In February 2012, the Foundation made a $158,000 payment to the Martin B. Greenberg Foundation to settle legal claims against the Trump National Golf Club when it tried to deny a $1 million hole-in-one claim by Greenberg at a celebrity golf tournament. The Foundation paid a portion of the total settlement. Trump repaid the Foundation with interest on this amount also.
In November, 2013, the Foundation made a $5,000 payment to the DC Preservation League for promotional space featuring Trump International Hotels in a charity event program. The Trump International Hotel repaid the amount, with interest, and paid the excise taxes to the IRS for the improper expenditure.
In March, 2014, the Foundation paid $10,000 to the Unicorn Children’s Foundation to purchase a portrait of Trump at a charity auction. The painting was used as décor at the Trump National Doral Miami, owned indirectly by Trump. After the commencement of the investigation, the painting was returned to the Foundation, along with $182.82, to compensate for the fair rental value of the painting, plus interest, “as determined by an outside appraisal report.” Trump’s organization paid excise taxes when the transaction was reported to the IRS as a self-dealing transaction.
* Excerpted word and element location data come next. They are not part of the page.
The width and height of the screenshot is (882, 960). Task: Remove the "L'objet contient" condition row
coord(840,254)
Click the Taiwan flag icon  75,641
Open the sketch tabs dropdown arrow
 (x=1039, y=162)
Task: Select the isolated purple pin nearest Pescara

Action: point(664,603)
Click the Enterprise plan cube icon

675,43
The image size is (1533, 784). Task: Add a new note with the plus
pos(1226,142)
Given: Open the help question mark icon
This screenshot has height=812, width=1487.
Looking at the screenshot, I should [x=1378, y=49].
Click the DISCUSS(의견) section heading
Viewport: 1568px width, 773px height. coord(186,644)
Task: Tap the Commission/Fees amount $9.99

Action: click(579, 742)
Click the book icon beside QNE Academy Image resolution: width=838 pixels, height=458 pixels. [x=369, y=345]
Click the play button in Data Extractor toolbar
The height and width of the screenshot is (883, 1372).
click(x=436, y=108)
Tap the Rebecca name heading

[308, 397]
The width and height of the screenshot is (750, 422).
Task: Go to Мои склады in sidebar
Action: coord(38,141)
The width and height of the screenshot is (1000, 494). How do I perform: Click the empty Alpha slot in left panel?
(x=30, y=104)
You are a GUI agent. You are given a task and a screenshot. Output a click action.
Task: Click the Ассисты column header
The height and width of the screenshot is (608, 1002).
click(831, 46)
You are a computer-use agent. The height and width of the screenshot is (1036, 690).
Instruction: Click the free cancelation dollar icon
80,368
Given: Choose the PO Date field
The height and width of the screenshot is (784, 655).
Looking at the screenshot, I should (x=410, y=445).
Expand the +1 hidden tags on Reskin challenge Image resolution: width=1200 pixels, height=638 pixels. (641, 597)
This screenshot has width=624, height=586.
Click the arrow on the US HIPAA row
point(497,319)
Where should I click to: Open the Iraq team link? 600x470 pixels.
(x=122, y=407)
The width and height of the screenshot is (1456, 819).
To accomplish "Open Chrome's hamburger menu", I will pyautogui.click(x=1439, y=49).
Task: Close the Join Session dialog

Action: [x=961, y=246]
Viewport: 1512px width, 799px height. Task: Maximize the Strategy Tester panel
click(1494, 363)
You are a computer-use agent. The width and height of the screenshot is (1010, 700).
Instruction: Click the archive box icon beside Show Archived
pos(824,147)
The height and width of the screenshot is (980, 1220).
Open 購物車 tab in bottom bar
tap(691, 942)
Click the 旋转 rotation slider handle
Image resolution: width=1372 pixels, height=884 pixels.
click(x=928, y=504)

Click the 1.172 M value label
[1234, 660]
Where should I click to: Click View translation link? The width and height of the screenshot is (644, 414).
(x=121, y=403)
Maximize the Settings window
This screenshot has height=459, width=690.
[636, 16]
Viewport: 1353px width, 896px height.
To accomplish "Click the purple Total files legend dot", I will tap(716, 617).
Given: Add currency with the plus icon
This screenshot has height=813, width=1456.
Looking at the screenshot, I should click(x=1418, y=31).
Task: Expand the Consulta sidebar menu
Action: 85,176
In December 2015, the Foundation made a payment of $32,000 to the North American Land Trust “in connection with a pledge by Seven Springs, LLC to fund the management of a conservation easement.” Seven Springs, also owned indirectly by Trump, donated 156 acres for a conservation easement and pledged $32,000 for the Land Trust’s fund for managing the easements it obtains. The Foundation admitted that the contribution should have been made by Seven Springs, which reimbursed the Foundation, with interest, and paid the IRS excise tax. (People v. Trump, Supreme Ct., New York County, NY, No. 451130, 6/14/18.)
The Trump Foundation blasted the petition as “playing politics and nothing more.” It said it had previously proposed its own voluntary dissolution more than a year and a half ago, and criticized the timing of the report “on the very day of the issuance of the Inspector General’s Report on the Hillary Clinton e-mail investigation.”
YOU NEED TO KNOW
These are only charges, of course, but they present a serious cautionary tale for people who agree to serve as director of a nonprofit corporation and then fail to pay attention to their duties.
According to the Complaint, the Foundation has admitted and has caused someone to pay the excise taxes on most of the self-dealing transactions
It is interesting to see how New York has prosecuted federal tax law prohibitions as state law violations by recognizing that the private foundation limitations are required provisions in the articles of incorporation of every private foundation. In some states, they are imputed into the articles or certificate as a matter of state law. In other states, they have to be directly written into the document. But in either case, violation of the federal standards is, by operation of law, violation of the state law governing corporate activity as well.